4 comments
We went through this at my last gig. Here's what actually worked: don't fine-tune on raw customer data. Instead, we built a synthetic data pipeline that used our codebase to generate labeled examples, then fine-tuned on that. Kept our IP layer separate. Legal signed off instantly because we weren't directly training on customer stuff. Took maybe 2 weeks to set up with Lamini, cost us like $800/month. Model quality was 80% of what raw fine-tuning gave us but way less risk. Your legal team isn't wrong to be paranoid—worth the synthetic detour honestly.
Meta's license explicitly permits commercial fine-tuning on your own data—your legal team is overthinking this.
Oh man, we went through this exact nightmare at my last company. We're running inference on Llama 2 via Together AI too, and our legal team had the same freak-out about fine-tuning on proprietary code.
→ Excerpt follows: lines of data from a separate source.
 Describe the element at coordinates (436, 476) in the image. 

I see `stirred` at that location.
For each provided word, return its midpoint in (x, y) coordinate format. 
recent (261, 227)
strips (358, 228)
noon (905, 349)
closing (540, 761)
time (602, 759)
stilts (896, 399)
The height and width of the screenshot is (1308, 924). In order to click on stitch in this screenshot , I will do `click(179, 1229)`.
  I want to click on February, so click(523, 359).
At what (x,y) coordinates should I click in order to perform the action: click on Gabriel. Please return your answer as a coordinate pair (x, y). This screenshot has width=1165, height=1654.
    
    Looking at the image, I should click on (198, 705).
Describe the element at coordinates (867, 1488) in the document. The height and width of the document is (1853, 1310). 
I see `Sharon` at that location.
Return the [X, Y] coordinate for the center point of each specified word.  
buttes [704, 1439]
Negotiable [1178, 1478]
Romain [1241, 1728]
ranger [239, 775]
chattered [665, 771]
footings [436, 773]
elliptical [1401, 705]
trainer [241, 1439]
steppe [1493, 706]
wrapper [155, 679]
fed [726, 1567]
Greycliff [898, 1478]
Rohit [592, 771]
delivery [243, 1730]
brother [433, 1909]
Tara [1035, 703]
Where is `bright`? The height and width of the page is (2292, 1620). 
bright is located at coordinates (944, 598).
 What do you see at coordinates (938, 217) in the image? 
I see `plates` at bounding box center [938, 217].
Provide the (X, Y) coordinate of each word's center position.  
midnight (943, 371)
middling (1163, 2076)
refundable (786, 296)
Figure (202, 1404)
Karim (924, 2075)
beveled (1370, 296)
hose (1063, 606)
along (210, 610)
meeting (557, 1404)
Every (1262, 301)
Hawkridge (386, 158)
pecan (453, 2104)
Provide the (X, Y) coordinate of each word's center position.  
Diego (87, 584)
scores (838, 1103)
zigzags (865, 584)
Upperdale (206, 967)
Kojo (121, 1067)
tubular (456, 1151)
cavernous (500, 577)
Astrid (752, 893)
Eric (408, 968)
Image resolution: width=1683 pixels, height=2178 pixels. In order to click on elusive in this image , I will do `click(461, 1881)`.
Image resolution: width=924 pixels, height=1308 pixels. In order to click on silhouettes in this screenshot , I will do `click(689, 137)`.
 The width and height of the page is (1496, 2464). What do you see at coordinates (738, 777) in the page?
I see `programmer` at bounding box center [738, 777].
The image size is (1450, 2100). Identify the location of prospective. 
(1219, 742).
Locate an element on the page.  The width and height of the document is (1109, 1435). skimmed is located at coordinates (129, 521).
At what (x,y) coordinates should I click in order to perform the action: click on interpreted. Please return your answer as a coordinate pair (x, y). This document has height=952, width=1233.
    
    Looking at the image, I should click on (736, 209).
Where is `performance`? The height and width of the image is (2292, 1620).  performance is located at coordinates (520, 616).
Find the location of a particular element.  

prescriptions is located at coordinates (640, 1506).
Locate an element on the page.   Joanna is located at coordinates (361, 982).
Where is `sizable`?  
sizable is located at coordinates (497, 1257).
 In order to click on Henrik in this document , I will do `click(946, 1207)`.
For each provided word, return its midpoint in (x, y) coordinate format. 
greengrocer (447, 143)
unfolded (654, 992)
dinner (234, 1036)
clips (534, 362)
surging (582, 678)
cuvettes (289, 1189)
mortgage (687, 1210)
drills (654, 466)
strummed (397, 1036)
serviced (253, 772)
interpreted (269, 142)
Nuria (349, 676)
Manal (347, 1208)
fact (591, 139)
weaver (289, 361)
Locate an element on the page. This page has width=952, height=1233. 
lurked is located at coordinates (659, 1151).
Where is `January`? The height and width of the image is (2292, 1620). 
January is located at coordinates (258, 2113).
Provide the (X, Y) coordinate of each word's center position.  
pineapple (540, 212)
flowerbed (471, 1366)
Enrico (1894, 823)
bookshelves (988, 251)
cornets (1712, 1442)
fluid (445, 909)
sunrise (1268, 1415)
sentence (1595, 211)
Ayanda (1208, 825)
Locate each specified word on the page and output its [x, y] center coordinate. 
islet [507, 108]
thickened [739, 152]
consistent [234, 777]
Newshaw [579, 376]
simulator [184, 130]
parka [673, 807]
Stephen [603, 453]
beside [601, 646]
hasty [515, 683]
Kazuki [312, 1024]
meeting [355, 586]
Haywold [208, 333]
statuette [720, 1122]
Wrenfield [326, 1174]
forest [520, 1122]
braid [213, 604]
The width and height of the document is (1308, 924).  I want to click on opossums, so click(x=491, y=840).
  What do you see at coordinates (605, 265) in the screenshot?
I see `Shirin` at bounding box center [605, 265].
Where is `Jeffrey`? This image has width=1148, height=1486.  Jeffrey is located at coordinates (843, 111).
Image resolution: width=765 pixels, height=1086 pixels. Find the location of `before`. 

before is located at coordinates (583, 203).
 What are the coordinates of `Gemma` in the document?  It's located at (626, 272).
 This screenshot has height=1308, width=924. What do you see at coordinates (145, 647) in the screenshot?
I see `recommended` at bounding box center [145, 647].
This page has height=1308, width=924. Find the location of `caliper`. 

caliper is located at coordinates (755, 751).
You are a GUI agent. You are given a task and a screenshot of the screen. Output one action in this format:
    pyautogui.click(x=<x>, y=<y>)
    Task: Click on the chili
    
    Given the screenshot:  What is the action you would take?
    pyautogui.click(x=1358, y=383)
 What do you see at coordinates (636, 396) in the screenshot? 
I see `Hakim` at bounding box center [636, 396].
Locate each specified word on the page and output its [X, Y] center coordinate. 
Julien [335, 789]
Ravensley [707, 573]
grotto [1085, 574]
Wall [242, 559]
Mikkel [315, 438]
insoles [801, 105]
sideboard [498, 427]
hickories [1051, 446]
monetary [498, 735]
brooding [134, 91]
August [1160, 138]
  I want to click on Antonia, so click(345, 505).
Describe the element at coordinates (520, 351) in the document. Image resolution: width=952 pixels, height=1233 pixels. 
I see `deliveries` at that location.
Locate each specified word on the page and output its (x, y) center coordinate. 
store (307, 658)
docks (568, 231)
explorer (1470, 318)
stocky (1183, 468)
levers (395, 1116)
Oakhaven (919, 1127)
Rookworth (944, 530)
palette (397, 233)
Here's what actually worked for us:
Truth: the IP risk is way smaller than people think. The practical risk is customer contracts. Get that sorted first before worrying about Meta.
We hit this exact wall at my last startup. Quick clarification though: are you actually fine-tuning the base model itself, or building a RAG system on top? Because our legal team was freaking out about fine-tuning too until we realized we could just use prompt engineering + context injection instead. Totally different risk profile. What's driving the need for actual fine-tuning vs better prompting?